» **EXERCISE DESCRIPTION**: Give every line below again, exactly.

- Opening Delimiter -

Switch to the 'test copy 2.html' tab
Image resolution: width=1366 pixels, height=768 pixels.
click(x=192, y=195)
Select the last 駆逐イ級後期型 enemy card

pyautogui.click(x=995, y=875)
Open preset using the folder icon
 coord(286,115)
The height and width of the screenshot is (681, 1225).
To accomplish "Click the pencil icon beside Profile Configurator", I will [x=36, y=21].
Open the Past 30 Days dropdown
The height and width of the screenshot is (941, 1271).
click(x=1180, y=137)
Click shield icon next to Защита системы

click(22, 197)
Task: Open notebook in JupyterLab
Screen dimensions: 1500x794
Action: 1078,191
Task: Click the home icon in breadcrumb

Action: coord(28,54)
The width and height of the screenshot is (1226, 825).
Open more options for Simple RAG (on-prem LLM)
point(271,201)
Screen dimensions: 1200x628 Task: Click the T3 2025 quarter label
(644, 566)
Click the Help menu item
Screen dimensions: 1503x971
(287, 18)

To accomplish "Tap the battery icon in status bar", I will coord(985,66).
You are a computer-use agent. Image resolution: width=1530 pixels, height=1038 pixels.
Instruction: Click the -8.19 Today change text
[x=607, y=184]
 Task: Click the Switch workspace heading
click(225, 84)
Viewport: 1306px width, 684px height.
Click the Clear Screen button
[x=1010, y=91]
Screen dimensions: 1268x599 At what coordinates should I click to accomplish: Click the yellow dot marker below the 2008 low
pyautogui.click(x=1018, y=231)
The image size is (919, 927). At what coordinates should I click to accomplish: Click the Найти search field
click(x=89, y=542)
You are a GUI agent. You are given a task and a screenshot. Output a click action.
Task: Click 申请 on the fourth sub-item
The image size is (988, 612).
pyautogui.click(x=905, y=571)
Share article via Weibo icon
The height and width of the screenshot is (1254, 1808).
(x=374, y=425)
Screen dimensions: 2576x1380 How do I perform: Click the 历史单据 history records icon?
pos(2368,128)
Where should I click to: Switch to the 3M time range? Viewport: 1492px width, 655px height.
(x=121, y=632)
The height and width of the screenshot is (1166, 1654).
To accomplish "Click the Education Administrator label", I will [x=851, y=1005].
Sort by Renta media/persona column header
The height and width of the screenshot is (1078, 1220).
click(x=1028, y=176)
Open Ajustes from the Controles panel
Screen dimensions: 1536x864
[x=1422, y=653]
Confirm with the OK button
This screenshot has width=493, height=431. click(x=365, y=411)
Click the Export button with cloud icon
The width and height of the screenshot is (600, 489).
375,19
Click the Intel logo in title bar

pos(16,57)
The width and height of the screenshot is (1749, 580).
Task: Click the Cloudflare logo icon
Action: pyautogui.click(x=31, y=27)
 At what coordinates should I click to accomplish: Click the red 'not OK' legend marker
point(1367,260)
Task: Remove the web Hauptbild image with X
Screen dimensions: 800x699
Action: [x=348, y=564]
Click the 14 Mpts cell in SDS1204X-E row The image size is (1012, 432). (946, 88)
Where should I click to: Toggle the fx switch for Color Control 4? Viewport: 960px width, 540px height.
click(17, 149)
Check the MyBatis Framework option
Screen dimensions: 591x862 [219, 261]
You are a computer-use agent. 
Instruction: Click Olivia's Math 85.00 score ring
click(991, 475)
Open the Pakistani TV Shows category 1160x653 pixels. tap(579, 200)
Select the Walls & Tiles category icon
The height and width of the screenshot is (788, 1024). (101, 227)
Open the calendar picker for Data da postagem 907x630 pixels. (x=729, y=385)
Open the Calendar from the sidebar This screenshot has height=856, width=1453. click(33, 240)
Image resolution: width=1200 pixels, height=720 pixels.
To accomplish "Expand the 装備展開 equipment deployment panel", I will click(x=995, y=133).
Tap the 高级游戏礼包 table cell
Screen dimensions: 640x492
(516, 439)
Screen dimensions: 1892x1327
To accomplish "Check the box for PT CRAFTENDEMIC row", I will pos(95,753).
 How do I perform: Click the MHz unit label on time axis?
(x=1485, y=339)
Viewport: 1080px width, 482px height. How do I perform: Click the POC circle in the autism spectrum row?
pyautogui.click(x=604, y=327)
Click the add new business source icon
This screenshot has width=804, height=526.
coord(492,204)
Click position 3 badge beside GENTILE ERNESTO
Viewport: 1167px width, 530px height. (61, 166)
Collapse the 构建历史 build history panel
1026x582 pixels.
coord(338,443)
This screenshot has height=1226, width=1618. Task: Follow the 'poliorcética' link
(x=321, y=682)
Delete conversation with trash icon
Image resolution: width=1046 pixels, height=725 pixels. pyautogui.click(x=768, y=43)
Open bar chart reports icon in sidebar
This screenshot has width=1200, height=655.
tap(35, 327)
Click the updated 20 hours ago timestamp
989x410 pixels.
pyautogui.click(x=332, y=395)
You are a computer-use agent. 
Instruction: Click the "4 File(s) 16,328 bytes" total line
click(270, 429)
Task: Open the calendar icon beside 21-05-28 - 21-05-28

- Closing Delimiter -

» **ANSWER TO THE EXERCISE**:
Switch to the 'test copy 2.html' tab
Image resolution: width=1366 pixels, height=768 pixels.
click(x=192, y=195)
Select the last 駆逐イ級後期型 enemy card

pyautogui.click(x=995, y=875)
Open preset using the folder icon
 coord(286,115)
The height and width of the screenshot is (681, 1225).
To accomplish "Click the pencil icon beside Profile Configurator", I will [x=36, y=21].
Open the Past 30 Days dropdown
The height and width of the screenshot is (941, 1271).
click(x=1180, y=137)
Click shield icon next to Защита системы

click(22, 197)
Task: Open notebook in JupyterLab
Screen dimensions: 1500x794
Action: 1078,191
Task: Click the home icon in breadcrumb

Action: coord(28,54)
The width and height of the screenshot is (1226, 825).
Open more options for Simple RAG (on-prem LLM)
point(271,201)
Screen dimensions: 1200x628 Task: Click the T3 2025 quarter label
(644, 566)
Click the Help menu item
Screen dimensions: 1503x971
(287, 18)

To accomplish "Tap the battery icon in status bar", I will coord(985,66).
You are a computer-use agent. Image resolution: width=1530 pixels, height=1038 pixels.
Instruction: Click the -8.19 Today change text
[x=607, y=184]
 Task: Click the Switch workspace heading
click(225, 84)
Viewport: 1306px width, 684px height.
Click the Clear Screen button
[x=1010, y=91]
Screen dimensions: 1268x599 At what coordinates should I click to accomplish: Click the yellow dot marker below the 2008 low
pyautogui.click(x=1018, y=231)
The image size is (919, 927). At what coordinates should I click to accomplish: Click the Найти search field
click(x=89, y=542)
You are a GUI agent. You are given a task and a screenshot. Output a click action.
Task: Click 申请 on the fourth sub-item
The image size is (988, 612).
pyautogui.click(x=905, y=571)
Share article via Weibo icon
The height and width of the screenshot is (1254, 1808).
(x=374, y=425)
Screen dimensions: 2576x1380 How do I perform: Click the 历史单据 history records icon?
pos(2368,128)
Where should I click to: Switch to the 3M time range? Viewport: 1492px width, 655px height.
(x=121, y=632)
The height and width of the screenshot is (1166, 1654).
To accomplish "Click the Education Administrator label", I will [x=851, y=1005].
Sort by Renta media/persona column header
The height and width of the screenshot is (1078, 1220).
click(x=1028, y=176)
Open Ajustes from the Controles panel
Screen dimensions: 1536x864
[x=1422, y=653]
Confirm with the OK button
This screenshot has width=493, height=431. click(x=365, y=411)
Click the Export button with cloud icon
The width and height of the screenshot is (600, 489).
375,19
Click the Intel logo in title bar

pos(16,57)
The width and height of the screenshot is (1749, 580).
Task: Click the Cloudflare logo icon
Action: pyautogui.click(x=31, y=27)
 At what coordinates should I click to accomplish: Click the red 'not OK' legend marker
point(1367,260)
Task: Remove the web Hauptbild image with X
Screen dimensions: 800x699
Action: [x=348, y=564]
Click the 14 Mpts cell in SDS1204X-E row The image size is (1012, 432). (946, 88)
Where should I click to: Toggle the fx switch for Color Control 4? Viewport: 960px width, 540px height.
click(17, 149)
Check the MyBatis Framework option
Screen dimensions: 591x862 [219, 261]
You are a computer-use agent. 
Instruction: Click Olivia's Math 85.00 score ring
click(991, 475)
Open the Pakistani TV Shows category 1160x653 pixels. tap(579, 200)
Select the Walls & Tiles category icon
The height and width of the screenshot is (788, 1024). (101, 227)
Open the calendar picker for Data da postagem 907x630 pixels. (x=729, y=385)
Open the Calendar from the sidebar This screenshot has height=856, width=1453. click(33, 240)
Image resolution: width=1200 pixels, height=720 pixels.
To accomplish "Expand the 装備展開 equipment deployment panel", I will click(x=995, y=133).
Tap the 高级游戏礼包 table cell
Screen dimensions: 640x492
(516, 439)
Screen dimensions: 1892x1327
To accomplish "Check the box for PT CRAFTENDEMIC row", I will pos(95,753).
 How do I perform: Click the MHz unit label on time axis?
(x=1485, y=339)
Viewport: 1080px width, 482px height. How do I perform: Click the POC circle in the autism spectrum row?
pyautogui.click(x=604, y=327)
Click the add new business source icon
This screenshot has width=804, height=526.
coord(492,204)
Click position 3 badge beside GENTILE ERNESTO
Viewport: 1167px width, 530px height. (61, 166)
Collapse the 构建历史 build history panel
1026x582 pixels.
coord(338,443)
This screenshot has height=1226, width=1618. Task: Follow the 'poliorcética' link
(x=321, y=682)
Delete conversation with trash icon
Image resolution: width=1046 pixels, height=725 pixels. pyautogui.click(x=768, y=43)
Open bar chart reports icon in sidebar
This screenshot has width=1200, height=655.
tap(35, 327)
Click the updated 20 hours ago timestamp
989x410 pixels.
pyautogui.click(x=332, y=395)
You are a computer-use agent. 
Instruction: Click the "4 File(s) 16,328 bytes" total line
click(270, 429)
Task: Open the calendar icon beside 21-05-28 - 21-05-28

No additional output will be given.